We have heard a lot today about different ways of tackling financial crime. But they had one common theme: we all have a part to play in reducing financial crime, and that in turn will help to reduce crime overall. And we must play our parts well. My Chairman mentioned earlier the very great efforts that the industry is making to assist law enforcement in their investigation of the July bombings. These successful efforts can only be built on a solid foundation. That is why good AML practice and good record-keeping make such a positive contribution to the fight against crime and terror. Events such as the July bombings, and the ability to follow the money trail in the financial records of those involved, help drive the point home.

Given our financial crime objective, the FSA will always take a close interest in the financial crime risks firms face, where they come from and how they can best be managed. As financial crime sector leader, I have been appointed to make sure we do just that.

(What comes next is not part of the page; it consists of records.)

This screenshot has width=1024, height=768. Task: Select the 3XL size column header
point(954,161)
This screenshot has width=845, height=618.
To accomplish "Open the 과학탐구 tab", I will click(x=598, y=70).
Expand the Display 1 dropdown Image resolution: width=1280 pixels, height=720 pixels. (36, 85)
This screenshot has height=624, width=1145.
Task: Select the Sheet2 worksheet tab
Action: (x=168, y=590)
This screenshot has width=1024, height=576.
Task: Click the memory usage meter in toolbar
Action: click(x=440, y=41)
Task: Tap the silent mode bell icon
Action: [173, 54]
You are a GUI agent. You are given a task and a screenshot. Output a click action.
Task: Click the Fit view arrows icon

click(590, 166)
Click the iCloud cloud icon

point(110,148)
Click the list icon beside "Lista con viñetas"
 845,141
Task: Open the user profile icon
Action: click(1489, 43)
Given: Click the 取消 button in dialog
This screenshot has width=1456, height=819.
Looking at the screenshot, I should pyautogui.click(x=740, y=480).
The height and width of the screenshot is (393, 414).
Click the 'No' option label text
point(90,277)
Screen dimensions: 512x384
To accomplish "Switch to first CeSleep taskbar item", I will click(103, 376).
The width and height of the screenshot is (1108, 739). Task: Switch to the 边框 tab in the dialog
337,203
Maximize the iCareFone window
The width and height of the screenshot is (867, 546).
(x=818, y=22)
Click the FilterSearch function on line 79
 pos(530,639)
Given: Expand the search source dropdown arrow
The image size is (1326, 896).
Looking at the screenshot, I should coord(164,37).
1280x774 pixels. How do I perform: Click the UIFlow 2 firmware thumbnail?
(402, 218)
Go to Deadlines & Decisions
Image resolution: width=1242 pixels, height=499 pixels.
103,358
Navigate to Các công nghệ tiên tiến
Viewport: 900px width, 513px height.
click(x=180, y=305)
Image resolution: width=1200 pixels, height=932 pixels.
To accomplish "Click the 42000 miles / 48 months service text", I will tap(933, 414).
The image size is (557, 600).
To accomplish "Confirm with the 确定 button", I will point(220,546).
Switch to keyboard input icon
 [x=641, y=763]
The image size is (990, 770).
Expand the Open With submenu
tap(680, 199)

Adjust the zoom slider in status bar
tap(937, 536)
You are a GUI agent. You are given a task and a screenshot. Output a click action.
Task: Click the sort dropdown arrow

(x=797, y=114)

But we cannot do our job on our own. We will always need, and want, to work with partners in Government, law enforcement and the industry. So the creative ways in which, to take two examples, SOCA are planning to use their new powers and the JMLSG have approached their new Guidance, give us real encouragement that we have more chance of succeeding in the fight against crime in the future.

Firms, too, need to play their part ever more effectively if we are to get more crime prevention and reduction from their investments to target their efforts, confident that the FSA don’t expect zero failure. That is what the risk based approach is all about. As I said earlier, we all need to make 2006 a major milestone in our risk-based journey.

We all have to rise to the challenge the criminals have set us. Let us work to Fight Financial Crime Together and beat them.